Nyashadzashe Chamwaura Herald Reporter—
Zimbabwe earned about $196 million from 27 million kg of tobacco exported between last month and mid-February. Statistics from the Tobacco Industry and Marketing Board show that the latest figures are six times higher than $36 million realised in the same period last year from 10,5 million kg of the golden leaf.
Increasing revenue from tobacco exports attests to the success of the land reform programme and is boon for Zim-Asset which identifies agricultural productivity as one of the key drivers of the economic turnaround programme.
The bulk of the exports were to China which snapped up 19,1 million kg valued at $167 million, while exports to South Africa were 2 million kg ($7,89 million), Mauritius 936 000kg ($3,4 million), Russia 887 200 kg($1,8 million) and the UAE 650 034kg valued at $2,57 million.
Exports were mainly to 29 countries in Asia, Europe, America, the Middle East, Africa, New Zealand and Solomon Islands in the Oceania.
Last year, sales were made to 33 countries.
Auction floors will open on March 4 and contract sales on March 5.
The tobacco marketing season traditionally starts in mid-February, but this year’s season was pushed to March as there was no harvested crop for sale.
TIMB chief executive officer Dr Andrew Matibiri said the tobacco crop was still at different stages of growth, hence there was no need to open the auction floors yet.
Some farmers were still reaping irrigated tobacco, while the rain-fed crop was ripening.
Communal farmers, who produce the bulk of Zimbabwe’s tobacco, practice rain-fed agriculture.
About 88 500 farmers have registered to grow the crop this season, up from 85 100 during the same period last year.

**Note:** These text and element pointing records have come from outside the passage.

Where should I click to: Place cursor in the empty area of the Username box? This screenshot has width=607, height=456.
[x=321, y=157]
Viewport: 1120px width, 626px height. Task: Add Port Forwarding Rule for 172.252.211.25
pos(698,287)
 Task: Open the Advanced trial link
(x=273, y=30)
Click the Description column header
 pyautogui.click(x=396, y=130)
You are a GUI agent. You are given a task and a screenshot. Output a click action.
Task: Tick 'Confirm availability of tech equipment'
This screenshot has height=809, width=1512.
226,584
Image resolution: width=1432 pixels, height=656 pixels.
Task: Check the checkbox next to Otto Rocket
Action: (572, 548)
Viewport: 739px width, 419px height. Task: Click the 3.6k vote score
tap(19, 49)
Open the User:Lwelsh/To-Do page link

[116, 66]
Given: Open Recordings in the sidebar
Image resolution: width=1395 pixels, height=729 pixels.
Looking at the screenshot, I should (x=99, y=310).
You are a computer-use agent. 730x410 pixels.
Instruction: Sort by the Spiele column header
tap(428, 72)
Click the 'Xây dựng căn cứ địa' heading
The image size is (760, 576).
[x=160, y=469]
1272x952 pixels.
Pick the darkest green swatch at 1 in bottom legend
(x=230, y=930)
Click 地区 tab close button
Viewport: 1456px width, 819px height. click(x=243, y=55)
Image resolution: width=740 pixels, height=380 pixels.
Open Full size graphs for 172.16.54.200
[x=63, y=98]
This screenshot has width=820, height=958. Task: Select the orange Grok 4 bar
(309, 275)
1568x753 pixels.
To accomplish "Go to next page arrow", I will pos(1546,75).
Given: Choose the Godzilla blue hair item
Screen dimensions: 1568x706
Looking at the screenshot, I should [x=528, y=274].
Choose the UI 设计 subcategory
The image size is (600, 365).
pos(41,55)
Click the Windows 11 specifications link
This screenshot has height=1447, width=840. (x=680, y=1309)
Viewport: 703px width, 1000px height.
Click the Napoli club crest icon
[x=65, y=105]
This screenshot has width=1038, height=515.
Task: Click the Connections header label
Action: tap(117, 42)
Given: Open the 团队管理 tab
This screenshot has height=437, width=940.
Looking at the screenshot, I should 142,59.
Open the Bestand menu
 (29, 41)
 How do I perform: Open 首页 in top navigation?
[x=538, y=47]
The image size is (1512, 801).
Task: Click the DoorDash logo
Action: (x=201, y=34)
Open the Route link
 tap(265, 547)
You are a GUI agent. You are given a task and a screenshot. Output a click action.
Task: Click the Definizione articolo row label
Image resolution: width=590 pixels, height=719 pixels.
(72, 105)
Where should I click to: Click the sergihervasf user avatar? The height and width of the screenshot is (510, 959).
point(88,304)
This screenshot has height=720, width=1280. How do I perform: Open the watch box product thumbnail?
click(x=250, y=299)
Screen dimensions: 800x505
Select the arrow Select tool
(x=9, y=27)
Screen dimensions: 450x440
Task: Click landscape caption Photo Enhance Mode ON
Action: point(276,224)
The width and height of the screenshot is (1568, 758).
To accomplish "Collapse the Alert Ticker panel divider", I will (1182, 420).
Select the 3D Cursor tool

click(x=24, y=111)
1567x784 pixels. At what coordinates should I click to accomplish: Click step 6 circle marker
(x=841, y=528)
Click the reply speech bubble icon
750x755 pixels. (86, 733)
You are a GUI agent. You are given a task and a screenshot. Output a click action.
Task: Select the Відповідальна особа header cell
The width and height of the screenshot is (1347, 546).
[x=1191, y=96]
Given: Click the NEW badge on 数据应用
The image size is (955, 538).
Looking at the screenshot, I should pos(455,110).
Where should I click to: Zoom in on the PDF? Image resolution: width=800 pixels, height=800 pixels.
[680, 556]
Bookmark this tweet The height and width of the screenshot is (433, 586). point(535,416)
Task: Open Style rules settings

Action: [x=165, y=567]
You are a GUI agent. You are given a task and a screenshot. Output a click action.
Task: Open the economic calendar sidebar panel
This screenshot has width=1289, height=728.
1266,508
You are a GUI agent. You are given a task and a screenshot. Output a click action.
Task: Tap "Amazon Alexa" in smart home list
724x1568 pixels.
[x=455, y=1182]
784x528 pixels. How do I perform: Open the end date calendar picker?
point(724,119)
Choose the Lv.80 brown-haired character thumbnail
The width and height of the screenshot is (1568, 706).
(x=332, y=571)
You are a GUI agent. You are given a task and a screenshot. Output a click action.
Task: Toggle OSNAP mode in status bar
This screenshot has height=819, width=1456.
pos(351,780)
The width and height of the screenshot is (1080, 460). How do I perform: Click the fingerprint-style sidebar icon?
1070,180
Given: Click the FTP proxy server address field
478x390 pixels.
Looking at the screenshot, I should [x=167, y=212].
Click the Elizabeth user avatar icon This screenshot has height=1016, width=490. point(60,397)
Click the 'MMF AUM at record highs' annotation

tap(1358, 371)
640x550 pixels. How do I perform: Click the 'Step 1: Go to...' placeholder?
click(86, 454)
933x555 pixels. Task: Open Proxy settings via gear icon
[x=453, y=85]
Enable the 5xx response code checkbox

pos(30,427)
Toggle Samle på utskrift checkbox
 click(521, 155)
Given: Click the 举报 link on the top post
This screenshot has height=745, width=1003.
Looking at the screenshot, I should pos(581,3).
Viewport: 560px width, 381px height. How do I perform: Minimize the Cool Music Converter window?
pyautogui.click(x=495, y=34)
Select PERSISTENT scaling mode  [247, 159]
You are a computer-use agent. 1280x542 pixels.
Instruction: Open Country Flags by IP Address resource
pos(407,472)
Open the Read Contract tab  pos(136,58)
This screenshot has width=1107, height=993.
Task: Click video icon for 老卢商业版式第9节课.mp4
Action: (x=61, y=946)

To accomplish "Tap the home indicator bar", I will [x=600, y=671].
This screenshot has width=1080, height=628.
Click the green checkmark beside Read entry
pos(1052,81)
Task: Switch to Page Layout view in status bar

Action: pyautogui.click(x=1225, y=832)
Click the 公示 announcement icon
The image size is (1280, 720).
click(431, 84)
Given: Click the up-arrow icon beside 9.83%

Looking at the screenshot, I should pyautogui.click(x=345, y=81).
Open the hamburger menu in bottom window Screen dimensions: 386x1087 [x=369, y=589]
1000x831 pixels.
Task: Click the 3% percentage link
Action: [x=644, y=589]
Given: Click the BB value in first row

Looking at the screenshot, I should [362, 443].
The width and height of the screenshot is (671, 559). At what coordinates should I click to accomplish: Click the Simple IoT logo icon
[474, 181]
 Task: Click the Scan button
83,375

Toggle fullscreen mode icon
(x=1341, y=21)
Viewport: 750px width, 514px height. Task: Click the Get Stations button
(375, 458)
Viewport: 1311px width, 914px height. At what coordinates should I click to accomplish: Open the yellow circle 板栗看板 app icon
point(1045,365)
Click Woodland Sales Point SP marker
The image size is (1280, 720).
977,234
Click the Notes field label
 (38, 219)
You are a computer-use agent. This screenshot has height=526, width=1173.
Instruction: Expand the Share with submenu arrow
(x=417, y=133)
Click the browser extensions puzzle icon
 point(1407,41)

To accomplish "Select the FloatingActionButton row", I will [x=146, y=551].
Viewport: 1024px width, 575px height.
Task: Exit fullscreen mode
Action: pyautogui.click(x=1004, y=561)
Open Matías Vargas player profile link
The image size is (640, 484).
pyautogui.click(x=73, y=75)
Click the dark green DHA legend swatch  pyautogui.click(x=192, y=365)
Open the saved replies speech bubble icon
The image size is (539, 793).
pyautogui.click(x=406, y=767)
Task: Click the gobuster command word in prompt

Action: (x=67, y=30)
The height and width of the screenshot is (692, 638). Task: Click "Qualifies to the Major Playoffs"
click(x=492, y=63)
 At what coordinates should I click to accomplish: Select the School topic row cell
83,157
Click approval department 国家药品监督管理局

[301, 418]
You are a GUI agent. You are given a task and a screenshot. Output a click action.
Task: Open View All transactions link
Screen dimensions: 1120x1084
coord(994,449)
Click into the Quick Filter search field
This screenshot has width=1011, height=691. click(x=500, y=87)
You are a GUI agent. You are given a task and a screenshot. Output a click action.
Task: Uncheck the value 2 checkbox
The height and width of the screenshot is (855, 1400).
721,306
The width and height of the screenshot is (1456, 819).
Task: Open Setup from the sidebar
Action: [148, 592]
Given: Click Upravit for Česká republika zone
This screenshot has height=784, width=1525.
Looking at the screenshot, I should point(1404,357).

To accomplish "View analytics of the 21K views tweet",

The number of farmers growing tobacco has been increasing each year following the land reform programme, which created opportunities for a majority of farmers to own land.
Previosuly, tobacco farming was a preserve of a few white farmers who controlled the market, but the fact that more farmers are now in tobacco farming means more land is under the crop.
Only three auction floors have applied to buy tobacco this season.
Farmers have in the past seasons faced problems at the auction floors including long queues and not being paid on time.
The farmers have also complained of the gradingt system which they say does not favour good prices for their crop.
In the 2015 National Budget, the Government projected that 90 000 hectares would be put under tobacco with output projected at 220 million kg.
Last year, flue-cured tobacco output amounted to 216 million kg, up from 165,85 million kg in 2013.
Zimbabwe earned $773 million from tobacco exports last year, a decline from $877 million earned during the same period in 2013.
Sales in 2014 were affected by a strike by workers at Mashonaland Tobacco Company between September and October last year.